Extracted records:
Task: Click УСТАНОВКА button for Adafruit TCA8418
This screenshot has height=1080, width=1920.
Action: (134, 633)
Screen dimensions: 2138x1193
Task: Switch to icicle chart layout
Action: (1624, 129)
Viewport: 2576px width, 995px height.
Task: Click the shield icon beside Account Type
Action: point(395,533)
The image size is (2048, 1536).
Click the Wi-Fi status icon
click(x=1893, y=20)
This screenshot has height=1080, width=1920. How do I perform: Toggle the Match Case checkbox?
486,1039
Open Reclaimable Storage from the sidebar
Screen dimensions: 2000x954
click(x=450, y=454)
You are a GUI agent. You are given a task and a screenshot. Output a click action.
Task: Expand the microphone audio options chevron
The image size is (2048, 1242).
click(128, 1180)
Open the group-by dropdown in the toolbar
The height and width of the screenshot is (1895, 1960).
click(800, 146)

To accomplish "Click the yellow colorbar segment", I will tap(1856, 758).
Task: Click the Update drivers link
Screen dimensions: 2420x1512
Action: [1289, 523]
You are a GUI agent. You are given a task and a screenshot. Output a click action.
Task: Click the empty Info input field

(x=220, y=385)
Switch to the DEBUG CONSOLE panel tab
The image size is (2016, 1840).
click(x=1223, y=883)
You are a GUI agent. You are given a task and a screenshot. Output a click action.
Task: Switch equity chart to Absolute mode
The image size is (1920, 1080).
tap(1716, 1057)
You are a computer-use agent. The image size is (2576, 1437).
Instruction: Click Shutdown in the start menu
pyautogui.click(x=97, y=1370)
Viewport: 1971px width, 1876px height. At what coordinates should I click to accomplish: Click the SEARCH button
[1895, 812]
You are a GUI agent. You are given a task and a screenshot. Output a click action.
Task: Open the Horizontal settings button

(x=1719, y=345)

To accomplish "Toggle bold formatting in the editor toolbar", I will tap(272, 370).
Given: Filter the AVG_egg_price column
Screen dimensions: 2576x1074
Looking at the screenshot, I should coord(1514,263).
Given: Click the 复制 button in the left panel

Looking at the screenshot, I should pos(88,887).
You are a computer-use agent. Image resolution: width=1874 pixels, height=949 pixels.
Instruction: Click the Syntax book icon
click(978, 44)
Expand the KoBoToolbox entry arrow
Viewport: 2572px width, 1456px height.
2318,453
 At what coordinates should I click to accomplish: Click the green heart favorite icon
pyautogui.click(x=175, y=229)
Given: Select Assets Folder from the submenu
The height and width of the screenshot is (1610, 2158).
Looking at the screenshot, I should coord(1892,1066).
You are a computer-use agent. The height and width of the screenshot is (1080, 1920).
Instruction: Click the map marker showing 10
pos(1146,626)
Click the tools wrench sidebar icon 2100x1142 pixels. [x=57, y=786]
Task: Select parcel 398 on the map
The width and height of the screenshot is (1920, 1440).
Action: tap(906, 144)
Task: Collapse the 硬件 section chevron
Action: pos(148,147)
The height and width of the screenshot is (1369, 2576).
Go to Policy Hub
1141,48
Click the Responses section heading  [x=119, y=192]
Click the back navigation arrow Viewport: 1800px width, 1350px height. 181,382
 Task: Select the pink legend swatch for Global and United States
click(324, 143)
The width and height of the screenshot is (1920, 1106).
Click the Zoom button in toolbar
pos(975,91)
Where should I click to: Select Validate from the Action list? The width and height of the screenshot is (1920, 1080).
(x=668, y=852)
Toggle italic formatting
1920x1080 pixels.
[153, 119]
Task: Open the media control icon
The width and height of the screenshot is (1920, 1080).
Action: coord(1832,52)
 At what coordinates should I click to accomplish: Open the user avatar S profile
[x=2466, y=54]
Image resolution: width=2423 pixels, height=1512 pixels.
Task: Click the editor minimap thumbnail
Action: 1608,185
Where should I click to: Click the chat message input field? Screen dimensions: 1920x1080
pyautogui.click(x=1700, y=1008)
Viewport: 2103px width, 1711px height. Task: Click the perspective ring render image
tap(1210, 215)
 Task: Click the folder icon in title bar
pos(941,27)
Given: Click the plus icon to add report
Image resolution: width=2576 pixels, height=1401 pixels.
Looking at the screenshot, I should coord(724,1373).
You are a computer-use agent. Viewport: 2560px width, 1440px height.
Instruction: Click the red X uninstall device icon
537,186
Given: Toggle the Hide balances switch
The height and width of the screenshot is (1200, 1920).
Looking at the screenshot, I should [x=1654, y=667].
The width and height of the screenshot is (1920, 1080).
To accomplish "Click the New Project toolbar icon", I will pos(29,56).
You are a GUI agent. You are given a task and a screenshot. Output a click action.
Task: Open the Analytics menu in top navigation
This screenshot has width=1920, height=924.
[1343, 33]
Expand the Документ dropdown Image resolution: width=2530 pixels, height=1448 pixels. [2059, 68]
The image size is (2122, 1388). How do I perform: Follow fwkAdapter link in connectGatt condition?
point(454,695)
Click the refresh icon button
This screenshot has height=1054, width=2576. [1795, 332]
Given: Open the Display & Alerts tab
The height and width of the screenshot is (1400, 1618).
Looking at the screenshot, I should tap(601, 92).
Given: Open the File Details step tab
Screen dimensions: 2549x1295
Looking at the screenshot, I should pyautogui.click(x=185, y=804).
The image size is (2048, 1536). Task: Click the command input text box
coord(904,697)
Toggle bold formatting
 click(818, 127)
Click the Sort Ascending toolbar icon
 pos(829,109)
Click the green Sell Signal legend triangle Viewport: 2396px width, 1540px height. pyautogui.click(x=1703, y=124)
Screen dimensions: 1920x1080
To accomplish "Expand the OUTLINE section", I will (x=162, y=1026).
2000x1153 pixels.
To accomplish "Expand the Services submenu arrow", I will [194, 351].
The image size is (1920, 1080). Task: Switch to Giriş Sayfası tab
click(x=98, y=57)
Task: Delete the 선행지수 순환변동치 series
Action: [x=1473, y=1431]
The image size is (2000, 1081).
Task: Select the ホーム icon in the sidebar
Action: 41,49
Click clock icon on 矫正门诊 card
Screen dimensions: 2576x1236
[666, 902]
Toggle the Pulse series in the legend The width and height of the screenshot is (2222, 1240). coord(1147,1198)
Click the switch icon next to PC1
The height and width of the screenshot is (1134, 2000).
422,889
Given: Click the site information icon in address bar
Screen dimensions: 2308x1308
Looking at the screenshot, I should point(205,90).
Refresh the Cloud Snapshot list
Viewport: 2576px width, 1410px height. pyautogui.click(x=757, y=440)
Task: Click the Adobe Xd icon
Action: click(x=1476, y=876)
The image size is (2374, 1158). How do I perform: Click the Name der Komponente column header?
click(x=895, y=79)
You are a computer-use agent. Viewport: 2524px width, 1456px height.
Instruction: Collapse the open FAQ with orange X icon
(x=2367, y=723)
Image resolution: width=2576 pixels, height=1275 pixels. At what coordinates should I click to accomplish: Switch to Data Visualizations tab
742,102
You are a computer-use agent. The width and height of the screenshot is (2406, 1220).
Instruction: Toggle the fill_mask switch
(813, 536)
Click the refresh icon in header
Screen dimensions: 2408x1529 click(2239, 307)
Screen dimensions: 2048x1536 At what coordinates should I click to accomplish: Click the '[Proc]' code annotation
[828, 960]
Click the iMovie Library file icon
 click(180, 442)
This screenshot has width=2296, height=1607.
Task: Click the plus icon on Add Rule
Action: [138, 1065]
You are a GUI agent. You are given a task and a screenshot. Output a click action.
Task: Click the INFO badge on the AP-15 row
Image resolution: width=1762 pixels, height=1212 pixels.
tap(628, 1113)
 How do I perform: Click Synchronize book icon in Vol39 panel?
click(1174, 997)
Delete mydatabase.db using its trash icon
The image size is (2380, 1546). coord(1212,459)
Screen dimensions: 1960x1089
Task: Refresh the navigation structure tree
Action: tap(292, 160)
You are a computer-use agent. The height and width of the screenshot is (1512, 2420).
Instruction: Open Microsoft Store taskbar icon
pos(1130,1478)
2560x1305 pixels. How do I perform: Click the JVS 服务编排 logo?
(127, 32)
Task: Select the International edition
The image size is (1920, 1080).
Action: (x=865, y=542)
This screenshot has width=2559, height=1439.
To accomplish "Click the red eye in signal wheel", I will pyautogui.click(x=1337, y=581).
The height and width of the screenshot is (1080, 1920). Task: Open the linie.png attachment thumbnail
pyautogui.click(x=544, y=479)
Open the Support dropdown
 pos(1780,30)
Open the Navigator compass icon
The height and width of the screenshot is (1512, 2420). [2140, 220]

**Work item:**
Only a number is expected in reply: how many lines of the entries hold the word "submenu"?

**Written reply:**
2